## [Task to complete]
Reproduce the items verbatim, from the line holding "The width and height of the screenshot is (1568, 639)." through the line holding "coord(741,28)", both included.
[Start of Excerpted records]
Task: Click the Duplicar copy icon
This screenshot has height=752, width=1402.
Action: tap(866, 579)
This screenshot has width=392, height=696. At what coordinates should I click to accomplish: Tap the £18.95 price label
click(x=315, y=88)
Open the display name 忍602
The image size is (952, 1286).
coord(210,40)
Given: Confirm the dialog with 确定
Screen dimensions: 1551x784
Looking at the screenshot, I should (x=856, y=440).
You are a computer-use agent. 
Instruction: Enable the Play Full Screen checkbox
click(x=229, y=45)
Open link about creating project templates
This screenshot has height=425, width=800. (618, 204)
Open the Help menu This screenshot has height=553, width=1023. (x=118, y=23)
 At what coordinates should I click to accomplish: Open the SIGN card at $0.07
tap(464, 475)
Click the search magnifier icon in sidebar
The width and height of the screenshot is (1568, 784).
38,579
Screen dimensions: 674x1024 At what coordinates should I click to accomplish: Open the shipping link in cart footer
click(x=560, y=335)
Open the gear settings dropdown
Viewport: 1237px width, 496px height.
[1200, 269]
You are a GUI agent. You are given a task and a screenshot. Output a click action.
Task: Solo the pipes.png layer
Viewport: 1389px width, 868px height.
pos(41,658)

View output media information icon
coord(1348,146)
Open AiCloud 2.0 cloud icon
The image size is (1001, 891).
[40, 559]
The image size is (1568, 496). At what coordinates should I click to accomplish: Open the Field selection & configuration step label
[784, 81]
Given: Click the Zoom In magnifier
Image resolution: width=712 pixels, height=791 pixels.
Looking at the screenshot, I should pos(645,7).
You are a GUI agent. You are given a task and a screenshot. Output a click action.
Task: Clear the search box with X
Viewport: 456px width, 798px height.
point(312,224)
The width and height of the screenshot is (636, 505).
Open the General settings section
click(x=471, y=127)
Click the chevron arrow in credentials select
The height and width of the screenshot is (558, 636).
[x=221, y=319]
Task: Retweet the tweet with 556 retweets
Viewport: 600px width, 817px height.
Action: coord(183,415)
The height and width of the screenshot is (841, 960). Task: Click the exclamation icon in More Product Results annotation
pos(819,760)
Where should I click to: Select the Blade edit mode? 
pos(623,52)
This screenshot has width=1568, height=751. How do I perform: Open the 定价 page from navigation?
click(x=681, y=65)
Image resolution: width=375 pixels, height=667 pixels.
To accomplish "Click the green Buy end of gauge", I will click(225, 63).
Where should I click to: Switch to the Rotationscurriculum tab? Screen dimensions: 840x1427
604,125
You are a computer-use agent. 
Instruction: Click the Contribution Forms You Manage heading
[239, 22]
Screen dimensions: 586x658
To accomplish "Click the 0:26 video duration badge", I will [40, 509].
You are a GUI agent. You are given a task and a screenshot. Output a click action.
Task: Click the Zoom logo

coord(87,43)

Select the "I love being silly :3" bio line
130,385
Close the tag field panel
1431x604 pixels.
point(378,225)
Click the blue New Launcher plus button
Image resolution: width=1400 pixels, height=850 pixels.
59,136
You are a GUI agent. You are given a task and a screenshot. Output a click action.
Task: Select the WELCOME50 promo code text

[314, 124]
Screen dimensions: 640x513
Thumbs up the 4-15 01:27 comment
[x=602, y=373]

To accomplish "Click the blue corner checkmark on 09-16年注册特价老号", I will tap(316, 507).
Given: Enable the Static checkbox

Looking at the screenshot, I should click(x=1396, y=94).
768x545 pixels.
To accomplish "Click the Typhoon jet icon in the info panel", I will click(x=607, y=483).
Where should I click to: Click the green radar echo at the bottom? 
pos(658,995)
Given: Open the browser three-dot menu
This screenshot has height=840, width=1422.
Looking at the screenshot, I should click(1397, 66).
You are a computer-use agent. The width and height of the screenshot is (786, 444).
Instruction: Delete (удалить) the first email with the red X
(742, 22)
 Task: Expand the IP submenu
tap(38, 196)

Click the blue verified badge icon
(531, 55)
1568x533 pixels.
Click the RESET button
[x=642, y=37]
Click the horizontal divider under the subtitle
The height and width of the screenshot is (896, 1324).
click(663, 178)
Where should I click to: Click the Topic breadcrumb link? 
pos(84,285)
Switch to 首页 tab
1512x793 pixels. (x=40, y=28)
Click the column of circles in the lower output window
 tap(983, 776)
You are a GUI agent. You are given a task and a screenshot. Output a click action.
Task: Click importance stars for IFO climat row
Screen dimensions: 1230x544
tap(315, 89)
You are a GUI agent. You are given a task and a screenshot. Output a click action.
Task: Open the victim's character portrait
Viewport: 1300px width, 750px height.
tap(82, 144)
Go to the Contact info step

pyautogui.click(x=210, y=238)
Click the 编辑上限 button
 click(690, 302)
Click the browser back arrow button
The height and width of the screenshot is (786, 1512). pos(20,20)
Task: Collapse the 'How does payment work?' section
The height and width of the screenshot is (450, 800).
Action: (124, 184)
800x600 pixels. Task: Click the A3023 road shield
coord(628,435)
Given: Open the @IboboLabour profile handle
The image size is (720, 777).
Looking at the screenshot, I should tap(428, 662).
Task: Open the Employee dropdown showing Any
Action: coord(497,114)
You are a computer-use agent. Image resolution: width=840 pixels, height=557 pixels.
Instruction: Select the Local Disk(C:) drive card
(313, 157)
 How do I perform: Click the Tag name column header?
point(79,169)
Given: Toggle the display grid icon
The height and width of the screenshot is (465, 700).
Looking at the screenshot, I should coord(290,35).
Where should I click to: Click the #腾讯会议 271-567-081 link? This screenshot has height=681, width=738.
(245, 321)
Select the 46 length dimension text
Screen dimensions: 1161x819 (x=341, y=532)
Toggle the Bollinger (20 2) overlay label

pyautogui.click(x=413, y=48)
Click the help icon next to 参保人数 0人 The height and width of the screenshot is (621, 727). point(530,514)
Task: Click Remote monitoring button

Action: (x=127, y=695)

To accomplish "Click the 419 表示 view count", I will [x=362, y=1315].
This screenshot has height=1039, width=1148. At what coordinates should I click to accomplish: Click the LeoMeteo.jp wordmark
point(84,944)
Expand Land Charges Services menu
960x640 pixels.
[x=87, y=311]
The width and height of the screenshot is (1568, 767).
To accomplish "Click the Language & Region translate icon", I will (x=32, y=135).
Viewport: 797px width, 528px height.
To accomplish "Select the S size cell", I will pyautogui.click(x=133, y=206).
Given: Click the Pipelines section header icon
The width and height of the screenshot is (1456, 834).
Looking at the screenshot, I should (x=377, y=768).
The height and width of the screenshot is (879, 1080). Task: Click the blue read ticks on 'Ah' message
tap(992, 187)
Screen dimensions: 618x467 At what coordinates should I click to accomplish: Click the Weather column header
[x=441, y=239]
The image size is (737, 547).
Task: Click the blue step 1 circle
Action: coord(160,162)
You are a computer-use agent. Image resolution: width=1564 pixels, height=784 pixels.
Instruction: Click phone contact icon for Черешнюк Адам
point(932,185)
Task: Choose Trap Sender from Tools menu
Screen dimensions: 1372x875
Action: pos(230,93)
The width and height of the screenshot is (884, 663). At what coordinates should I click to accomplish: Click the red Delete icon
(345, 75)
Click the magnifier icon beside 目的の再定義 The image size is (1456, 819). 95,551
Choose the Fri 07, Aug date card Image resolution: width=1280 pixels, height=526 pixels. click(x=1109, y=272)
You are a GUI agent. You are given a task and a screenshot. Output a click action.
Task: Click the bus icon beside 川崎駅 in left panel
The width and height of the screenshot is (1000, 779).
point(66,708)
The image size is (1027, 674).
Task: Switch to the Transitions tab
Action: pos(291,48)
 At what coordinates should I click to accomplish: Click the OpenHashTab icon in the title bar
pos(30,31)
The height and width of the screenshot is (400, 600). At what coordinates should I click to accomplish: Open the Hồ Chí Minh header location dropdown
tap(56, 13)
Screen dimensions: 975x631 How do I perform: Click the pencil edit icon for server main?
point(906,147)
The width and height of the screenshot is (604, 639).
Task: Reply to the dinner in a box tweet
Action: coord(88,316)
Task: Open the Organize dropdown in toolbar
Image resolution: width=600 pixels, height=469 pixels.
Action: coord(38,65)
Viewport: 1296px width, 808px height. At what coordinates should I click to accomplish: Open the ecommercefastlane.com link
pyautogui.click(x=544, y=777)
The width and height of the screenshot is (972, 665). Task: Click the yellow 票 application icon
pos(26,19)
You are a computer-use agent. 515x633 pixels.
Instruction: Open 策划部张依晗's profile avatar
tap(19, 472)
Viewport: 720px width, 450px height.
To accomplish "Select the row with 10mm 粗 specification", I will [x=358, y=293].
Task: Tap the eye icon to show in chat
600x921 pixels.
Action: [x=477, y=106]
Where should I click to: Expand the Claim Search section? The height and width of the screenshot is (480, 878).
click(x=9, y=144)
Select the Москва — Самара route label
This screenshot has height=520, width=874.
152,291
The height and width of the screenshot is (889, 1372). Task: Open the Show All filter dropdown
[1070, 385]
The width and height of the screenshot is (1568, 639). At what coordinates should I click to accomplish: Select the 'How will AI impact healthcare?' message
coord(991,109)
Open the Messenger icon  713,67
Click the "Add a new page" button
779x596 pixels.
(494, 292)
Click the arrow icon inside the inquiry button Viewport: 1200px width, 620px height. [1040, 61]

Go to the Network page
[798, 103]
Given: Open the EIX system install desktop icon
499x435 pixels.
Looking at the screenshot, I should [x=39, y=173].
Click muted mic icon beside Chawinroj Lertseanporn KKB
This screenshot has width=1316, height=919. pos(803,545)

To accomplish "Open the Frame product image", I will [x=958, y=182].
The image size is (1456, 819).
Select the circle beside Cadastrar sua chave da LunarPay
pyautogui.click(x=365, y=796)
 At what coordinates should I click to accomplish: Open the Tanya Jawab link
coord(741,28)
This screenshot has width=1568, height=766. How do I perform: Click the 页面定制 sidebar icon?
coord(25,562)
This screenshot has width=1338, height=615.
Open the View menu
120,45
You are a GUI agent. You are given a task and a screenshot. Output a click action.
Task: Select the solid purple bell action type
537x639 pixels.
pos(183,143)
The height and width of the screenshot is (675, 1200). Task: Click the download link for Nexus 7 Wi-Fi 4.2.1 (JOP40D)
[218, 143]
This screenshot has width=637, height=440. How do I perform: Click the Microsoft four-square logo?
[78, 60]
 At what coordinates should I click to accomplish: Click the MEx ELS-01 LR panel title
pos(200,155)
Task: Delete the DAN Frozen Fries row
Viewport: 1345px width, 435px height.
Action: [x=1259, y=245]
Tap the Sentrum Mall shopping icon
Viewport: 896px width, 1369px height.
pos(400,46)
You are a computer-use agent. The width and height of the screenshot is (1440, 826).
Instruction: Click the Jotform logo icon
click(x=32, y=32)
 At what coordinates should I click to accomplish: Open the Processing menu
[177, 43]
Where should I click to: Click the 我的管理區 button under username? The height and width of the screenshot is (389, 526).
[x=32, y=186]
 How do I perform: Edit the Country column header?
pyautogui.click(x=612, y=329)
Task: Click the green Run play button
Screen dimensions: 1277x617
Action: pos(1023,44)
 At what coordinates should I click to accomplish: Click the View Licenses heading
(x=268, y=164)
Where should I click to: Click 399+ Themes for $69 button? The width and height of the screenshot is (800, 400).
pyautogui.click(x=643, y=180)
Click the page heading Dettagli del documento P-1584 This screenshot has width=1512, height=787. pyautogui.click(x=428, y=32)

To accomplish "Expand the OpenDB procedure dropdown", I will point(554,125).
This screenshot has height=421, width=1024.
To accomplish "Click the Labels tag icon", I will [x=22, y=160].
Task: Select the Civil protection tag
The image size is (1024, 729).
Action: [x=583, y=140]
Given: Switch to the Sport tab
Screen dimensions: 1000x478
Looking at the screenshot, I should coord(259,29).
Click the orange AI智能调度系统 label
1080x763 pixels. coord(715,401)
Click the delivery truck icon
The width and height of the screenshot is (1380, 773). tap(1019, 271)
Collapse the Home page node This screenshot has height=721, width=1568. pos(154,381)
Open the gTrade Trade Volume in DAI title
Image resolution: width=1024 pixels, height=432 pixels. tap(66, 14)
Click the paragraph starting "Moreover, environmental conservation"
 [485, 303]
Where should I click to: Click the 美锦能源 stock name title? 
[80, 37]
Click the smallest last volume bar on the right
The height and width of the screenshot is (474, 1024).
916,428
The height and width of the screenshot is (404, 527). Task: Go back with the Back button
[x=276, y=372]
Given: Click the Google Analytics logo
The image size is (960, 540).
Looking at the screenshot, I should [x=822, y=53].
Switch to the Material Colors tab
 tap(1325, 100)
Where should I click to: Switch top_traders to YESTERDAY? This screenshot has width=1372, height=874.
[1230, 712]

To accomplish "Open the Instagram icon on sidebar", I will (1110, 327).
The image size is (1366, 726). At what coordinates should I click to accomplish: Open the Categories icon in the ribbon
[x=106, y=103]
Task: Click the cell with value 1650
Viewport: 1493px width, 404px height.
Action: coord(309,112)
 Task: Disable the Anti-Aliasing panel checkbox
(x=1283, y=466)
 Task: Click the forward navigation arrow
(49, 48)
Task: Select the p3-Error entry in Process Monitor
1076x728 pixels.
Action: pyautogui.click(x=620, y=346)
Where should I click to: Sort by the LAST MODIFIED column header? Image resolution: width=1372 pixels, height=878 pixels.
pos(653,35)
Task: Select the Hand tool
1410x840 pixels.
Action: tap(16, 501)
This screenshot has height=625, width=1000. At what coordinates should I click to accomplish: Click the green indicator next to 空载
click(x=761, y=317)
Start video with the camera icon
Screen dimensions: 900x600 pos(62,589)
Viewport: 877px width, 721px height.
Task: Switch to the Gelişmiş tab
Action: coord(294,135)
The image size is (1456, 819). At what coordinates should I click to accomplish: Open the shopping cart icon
[End of Excerpted records]
## [Answer to the task]
The width and height of the screenshot is (1568, 639). At what coordinates should I click to accomplish: Select the 'How will AI impact healthcare?' message
coord(991,109)
Open the Messenger icon  713,67
Click the "Add a new page" button
779x596 pixels.
(494, 292)
Click the arrow icon inside the inquiry button Viewport: 1200px width, 620px height. [1040, 61]

Go to the Network page
[798, 103]
Given: Open the EIX system install desktop icon
499x435 pixels.
Looking at the screenshot, I should [x=39, y=173].
Click muted mic icon beside Chawinroj Lertseanporn KKB
This screenshot has width=1316, height=919. pos(803,545)

To accomplish "Open the Frame product image", I will [x=958, y=182].
The image size is (1456, 819).
Select the circle beside Cadastrar sua chave da LunarPay
pyautogui.click(x=365, y=796)
 At what coordinates should I click to accomplish: Open the Tanya Jawab link
coord(741,28)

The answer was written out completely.